*What the exercise asks*
In the proof about the trace of a matrix sum, reproduce everything from "Now we apply" down to "diagonal elements from A and B." word for word.

*Extracted text*
Question

Prove: If $$A$$ and $$B$$ are $$n \times n$$ matrices, then$$\operator name{tr}(A+B)=\operatorname{tr}(A)+\operatorname{tr}(B)$$

Answer

**step1 Define the Elements of Matrices A and B**

First, we define two square matrices, A and B, each with 'n' rows and 'n' columns. We represent the element in the i-th row and j-th column of matrix A as $$a_{ij}$$, and similarly, for matrix B, we use $$b_{ij}$$.

**step2 Define Matrix Addition for A + B**

When we add two matrices A and B of the same size, we create a new matrix, let's call it C, where each element $$c_{ij}$$ is the sum of the corresponding elements from A and B.

$$C = A + B$$

So, the element in the i-th row and j-th column of the sum matrix (A+B) is given by:

$$c_{ij} = a_{ij} + b_{ij}$$

**step3 Define the Trace of a Matrix**

The trace of a square matrix is defined as the sum of the elements on its main diagonal. The main diagonal consists of elements where the row index is equal to the column index (e.g., $$a_{11}, a_{22}, ..., a_{nn}$$).

$$\operatorname{tr}(A) = \sum_{i=1}^{n} a_{ii} = a_{11} + a_{22} + \dots + a_{nn}$$

Similarly, for matrix B, its trace is:

$$\operatorname{tr}(B) = \sum_{i=1}^{n} b_{ii} = b_{11} + b_{22} + \dots + b_{nn}$$

**step4 Calculate the Trace of the Sum Matrix (A+B)**

Now we apply the definition of the trace to the sum matrix (A+B). The diagonal elements of (A+B) are $$c_{ii}$$. Based on our definition of matrix addition, each $$c_{ii}$$ is the sum of the corresponding diagonal elements from A and B.

*Source excerpt*

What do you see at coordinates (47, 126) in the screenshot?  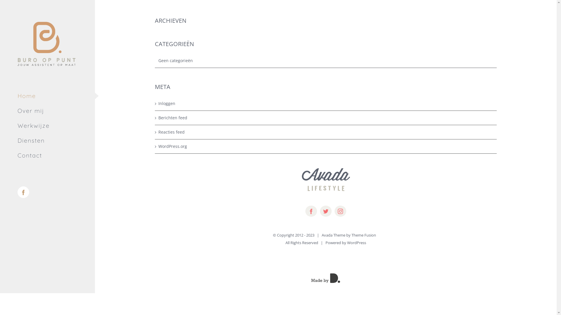 I see `'Werkwijze'` at bounding box center [47, 126].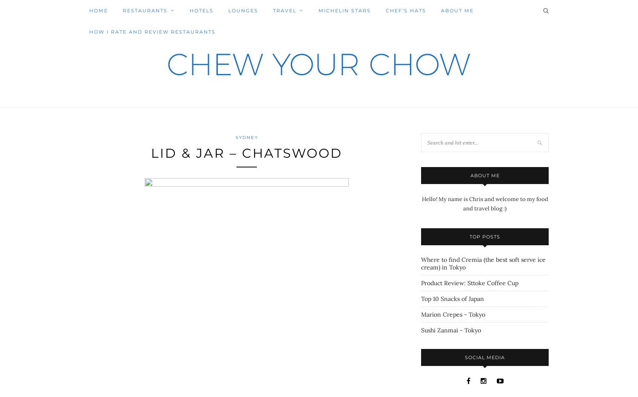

*Output of the task*
Now we apply the definition of the trace to the sum matrix (A+B). The diagonal elements of (A+B) are $$c_{ii}$$. Based on our definition of matrix addition, each $$c_{ii}$$ is the sum of the corresponding diagonal elements from A and B.